Bradley outpatient expansion meeting a growing need

PERSONAL TOUCH:  Hannah Mekuto, 18, a student at Bradley Schools' Providence location, is seen with Dr. Dale Radka, director of Bradley Schools. / COURTESY  LIFESPAN
PERSONAL TOUCH: Hannah Mekuto, 18, a student at Bradley Schools' Providence location, is seen with Dr. Dale Radka, director of Bradley Schools. / COURTESY LIFESPAN

In the early 1990s, before joining Lifespan, Bradley Hospital was a very different place than it is today. It sometimes maxed out its credit line, operated in a 1930s-era building and offered a narrow line of services – inpatient hospitalization, a small outpatient program and one school, recalled Dan Wall, president and CEO. When Wall joined East Providence’s Bradley in 1988, “We might have seen maybe 1,000 families in … a year.”

In contrast to many Rhode Island behavioral-health facilities that reduced or eliminated pediatric outpatient mental health programs, 80-year-old Bradley, which built a new building for $31 million in 2009, significantly expanded such services. “That’s where the biggest demand is,” said Wall. “We’re not in the outpatient world to make money… [but] to serve families and hopefully be able to get reasonable rates to [remain] viable.”

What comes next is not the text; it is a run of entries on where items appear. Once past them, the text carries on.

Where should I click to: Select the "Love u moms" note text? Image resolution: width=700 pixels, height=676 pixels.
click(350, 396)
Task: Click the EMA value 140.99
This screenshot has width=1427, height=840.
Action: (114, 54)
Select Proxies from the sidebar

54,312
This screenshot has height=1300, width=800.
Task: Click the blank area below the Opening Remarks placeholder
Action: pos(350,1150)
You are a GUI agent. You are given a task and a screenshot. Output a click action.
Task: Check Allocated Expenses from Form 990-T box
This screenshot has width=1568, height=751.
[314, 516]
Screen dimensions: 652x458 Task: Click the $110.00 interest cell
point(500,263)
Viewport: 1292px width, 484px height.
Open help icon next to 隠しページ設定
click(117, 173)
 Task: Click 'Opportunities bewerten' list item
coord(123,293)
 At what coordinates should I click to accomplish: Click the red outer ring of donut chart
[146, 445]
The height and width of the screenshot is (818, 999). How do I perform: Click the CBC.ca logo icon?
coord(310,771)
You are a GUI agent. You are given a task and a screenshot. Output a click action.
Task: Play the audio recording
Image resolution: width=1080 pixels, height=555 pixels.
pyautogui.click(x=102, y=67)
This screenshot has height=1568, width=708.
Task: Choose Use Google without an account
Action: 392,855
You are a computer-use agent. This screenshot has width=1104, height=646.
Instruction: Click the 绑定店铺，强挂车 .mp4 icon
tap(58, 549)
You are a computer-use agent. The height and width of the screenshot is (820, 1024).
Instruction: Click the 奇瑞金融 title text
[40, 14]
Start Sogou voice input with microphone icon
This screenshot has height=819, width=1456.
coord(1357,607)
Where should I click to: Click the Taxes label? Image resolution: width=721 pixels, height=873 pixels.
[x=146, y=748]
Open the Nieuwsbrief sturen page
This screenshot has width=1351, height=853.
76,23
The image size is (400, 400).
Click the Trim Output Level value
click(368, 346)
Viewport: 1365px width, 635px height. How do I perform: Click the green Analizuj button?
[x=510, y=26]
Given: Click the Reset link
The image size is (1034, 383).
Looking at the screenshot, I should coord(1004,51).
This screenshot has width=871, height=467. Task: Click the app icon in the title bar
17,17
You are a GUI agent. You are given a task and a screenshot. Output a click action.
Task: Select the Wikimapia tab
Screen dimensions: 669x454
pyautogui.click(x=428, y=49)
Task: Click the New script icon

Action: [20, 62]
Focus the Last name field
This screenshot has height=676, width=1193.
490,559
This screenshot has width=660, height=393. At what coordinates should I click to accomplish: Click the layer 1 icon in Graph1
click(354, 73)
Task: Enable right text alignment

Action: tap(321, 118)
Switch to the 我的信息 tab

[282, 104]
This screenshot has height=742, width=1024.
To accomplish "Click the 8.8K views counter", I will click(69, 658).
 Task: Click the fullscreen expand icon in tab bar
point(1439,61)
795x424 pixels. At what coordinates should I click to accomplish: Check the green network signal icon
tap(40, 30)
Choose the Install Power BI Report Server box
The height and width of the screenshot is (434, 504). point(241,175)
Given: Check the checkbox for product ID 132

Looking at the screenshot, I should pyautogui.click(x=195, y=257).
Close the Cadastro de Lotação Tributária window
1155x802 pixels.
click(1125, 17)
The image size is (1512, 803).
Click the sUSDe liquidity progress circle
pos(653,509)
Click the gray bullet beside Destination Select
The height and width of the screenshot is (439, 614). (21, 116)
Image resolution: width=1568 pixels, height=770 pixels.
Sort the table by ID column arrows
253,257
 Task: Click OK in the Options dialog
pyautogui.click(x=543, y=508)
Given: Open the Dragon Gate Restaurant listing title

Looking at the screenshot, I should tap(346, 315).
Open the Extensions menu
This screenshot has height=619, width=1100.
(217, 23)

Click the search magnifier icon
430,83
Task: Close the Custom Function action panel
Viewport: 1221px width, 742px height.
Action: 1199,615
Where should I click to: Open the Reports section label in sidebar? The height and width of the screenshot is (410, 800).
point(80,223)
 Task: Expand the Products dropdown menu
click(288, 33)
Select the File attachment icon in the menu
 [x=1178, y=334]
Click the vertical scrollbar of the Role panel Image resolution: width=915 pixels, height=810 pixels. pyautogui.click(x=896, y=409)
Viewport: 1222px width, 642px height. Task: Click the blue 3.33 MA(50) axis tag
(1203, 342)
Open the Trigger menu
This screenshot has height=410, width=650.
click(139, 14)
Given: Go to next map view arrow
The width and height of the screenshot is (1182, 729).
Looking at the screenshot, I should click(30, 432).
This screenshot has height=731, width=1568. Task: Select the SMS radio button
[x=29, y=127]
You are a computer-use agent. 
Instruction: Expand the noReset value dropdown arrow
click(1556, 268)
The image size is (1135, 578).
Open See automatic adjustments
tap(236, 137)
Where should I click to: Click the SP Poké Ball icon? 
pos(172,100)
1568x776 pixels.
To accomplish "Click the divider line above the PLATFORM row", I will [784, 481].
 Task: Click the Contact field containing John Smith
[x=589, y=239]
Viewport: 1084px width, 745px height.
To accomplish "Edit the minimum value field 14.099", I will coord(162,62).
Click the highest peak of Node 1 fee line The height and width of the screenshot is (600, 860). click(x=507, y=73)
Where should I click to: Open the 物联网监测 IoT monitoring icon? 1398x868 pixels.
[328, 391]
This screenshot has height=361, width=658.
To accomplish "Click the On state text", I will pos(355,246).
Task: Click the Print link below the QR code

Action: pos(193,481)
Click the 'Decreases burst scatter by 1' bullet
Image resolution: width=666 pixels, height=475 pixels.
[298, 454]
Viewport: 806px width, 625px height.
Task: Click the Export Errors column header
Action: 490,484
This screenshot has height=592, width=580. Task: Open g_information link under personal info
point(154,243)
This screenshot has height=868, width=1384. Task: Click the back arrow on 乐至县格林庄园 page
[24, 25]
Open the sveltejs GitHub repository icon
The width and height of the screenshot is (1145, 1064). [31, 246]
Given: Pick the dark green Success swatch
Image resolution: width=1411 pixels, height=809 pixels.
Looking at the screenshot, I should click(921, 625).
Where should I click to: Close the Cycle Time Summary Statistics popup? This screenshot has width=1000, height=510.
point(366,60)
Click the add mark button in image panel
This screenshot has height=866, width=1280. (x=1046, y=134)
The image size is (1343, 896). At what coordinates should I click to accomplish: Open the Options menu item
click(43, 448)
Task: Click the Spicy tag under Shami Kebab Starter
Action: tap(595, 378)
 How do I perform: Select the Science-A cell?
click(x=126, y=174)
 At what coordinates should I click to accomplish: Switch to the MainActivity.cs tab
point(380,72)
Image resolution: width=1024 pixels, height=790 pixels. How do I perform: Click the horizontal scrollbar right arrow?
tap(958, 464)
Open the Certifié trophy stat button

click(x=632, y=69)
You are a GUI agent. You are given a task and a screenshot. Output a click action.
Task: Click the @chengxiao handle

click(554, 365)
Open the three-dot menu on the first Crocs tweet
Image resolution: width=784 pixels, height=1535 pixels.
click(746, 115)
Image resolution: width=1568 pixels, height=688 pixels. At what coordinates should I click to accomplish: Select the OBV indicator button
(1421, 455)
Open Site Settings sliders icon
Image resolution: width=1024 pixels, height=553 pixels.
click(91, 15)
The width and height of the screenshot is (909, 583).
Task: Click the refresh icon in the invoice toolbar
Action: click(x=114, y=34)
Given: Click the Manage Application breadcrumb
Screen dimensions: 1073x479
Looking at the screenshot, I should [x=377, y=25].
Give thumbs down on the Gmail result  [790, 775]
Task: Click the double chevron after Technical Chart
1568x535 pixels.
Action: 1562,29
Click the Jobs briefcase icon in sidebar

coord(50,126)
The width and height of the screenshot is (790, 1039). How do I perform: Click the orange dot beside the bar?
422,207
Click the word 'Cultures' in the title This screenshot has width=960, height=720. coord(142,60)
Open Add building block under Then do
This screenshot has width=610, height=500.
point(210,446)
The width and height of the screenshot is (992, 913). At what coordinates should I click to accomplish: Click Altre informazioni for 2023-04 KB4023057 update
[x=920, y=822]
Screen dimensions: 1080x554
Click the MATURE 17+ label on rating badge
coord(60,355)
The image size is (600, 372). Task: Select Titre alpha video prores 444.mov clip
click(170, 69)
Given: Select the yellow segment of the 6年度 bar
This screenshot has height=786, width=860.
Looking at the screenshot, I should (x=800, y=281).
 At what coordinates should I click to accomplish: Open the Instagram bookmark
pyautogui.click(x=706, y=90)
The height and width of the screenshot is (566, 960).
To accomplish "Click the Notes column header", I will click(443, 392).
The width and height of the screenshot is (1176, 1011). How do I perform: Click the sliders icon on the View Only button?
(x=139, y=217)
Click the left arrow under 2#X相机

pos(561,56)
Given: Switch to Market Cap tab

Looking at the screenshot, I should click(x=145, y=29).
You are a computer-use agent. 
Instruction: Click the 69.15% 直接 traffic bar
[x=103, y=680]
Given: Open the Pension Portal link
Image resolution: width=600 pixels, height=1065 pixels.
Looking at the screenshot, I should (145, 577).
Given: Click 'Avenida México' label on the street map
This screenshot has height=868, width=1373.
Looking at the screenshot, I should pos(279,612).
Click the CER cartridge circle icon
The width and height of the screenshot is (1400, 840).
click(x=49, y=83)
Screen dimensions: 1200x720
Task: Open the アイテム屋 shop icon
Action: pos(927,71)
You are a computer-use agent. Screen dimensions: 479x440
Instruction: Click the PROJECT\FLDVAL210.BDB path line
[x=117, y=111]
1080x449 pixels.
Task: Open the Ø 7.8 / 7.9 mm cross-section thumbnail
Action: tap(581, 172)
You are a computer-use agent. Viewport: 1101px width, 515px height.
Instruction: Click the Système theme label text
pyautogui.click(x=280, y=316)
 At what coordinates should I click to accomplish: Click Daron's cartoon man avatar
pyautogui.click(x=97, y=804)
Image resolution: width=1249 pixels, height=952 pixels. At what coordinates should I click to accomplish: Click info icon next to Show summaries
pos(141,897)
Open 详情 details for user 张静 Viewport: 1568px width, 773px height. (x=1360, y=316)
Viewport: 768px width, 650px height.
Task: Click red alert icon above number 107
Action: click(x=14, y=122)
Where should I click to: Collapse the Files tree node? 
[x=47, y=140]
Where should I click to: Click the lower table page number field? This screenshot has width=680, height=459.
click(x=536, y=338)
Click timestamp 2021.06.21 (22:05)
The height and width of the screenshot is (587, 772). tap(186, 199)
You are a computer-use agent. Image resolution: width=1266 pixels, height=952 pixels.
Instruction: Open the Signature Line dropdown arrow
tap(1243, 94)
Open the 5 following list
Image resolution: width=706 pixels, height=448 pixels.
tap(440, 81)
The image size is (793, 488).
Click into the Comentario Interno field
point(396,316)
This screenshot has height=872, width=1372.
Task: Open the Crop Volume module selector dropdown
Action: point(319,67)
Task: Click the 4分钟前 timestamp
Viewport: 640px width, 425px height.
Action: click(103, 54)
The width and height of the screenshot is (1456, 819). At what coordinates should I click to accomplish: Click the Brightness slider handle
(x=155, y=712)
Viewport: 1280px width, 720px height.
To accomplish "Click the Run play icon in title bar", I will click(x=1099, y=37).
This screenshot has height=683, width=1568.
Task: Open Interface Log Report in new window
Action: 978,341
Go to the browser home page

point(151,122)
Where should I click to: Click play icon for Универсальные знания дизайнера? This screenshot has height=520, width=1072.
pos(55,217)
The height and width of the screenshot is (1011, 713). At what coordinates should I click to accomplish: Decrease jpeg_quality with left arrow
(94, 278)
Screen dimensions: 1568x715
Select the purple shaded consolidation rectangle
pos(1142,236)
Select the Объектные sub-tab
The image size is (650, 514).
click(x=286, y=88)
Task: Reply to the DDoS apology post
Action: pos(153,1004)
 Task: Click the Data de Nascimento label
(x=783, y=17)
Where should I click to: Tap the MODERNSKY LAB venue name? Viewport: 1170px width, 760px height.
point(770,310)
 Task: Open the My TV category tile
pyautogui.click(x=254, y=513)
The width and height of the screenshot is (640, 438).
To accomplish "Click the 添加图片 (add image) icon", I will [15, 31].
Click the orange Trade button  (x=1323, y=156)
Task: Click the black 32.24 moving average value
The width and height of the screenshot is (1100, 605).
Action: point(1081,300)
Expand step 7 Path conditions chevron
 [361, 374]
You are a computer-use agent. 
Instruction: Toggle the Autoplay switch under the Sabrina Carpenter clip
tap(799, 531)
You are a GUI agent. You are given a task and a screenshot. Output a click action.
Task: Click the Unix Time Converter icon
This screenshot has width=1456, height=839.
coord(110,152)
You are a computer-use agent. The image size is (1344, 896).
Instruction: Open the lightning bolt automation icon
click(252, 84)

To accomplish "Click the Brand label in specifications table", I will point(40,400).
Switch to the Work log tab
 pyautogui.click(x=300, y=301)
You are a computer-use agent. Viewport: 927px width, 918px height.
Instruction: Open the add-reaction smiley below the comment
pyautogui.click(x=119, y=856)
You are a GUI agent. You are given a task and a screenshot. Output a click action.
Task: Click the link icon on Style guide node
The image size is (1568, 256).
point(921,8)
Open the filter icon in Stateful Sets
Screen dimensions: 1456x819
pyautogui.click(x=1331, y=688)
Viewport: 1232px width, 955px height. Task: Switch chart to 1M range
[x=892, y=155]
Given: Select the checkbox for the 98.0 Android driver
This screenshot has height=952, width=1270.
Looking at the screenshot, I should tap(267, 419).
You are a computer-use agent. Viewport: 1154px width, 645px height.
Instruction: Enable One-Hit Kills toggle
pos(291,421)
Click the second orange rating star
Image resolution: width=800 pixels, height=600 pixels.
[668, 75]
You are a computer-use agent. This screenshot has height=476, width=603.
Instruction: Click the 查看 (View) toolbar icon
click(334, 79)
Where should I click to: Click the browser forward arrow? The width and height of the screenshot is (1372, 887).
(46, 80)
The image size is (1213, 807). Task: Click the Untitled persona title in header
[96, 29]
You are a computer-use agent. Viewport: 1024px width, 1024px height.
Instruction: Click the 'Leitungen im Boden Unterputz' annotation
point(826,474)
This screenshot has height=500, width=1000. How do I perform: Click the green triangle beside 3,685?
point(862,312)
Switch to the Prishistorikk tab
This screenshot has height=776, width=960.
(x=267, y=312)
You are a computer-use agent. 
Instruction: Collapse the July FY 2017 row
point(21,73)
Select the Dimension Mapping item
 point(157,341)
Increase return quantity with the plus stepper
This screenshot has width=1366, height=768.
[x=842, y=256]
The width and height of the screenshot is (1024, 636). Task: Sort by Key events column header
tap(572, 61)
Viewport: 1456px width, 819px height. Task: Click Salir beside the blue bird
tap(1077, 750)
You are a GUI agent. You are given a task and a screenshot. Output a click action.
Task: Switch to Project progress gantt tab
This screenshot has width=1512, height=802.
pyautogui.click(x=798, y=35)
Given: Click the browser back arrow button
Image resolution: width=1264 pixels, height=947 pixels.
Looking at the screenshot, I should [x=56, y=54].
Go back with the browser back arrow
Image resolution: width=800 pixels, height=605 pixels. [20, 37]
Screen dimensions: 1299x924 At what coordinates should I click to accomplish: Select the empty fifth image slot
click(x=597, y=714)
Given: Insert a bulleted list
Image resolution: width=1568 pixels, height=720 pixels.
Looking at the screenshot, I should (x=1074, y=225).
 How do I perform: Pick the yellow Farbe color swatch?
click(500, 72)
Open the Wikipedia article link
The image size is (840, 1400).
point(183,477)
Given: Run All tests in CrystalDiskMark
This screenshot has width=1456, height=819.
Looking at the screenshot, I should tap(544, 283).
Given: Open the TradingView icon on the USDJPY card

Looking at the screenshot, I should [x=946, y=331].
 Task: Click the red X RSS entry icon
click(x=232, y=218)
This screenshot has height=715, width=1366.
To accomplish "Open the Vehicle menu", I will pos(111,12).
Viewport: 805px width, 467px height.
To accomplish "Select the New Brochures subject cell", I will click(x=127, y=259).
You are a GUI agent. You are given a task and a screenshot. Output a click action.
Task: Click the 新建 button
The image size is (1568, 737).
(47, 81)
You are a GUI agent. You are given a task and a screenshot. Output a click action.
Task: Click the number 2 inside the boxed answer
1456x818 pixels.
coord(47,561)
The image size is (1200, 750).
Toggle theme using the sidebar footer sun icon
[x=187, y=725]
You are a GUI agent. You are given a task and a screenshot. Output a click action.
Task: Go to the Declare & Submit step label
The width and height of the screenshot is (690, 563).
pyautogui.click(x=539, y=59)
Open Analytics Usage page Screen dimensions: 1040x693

With an annual net budget of $80 million – which does not include some $10 million in annual research funds – Bradley serves about 4,000 children each year. In addition to the Bradley Schools, which treat 400 children each day, it has more than a dozen outpatient programs for patients, some from as far as San Francisco, domestically, and the Philippines, internationally, said Henry Sachs, Bradley’s medical director and a clinical assistant professor at Brown University’s Warren Alpert School of Medicine.

Beatriz Medeiros came to the Bradley Schools in 2011 in crisis – with suicidal ideation, cutting, panic attacks and hospitalizations. The schools, which support children suffering academic and psychiatric challenges, helped Medeiros effectively manage her emotional turmoil and academics, which suffered due to her emotional state. “I feel blessed to be living an easier and healthier life. … The Bradley staff … never gave up on me.” Medeiros graduated from high school and no longer harms herself.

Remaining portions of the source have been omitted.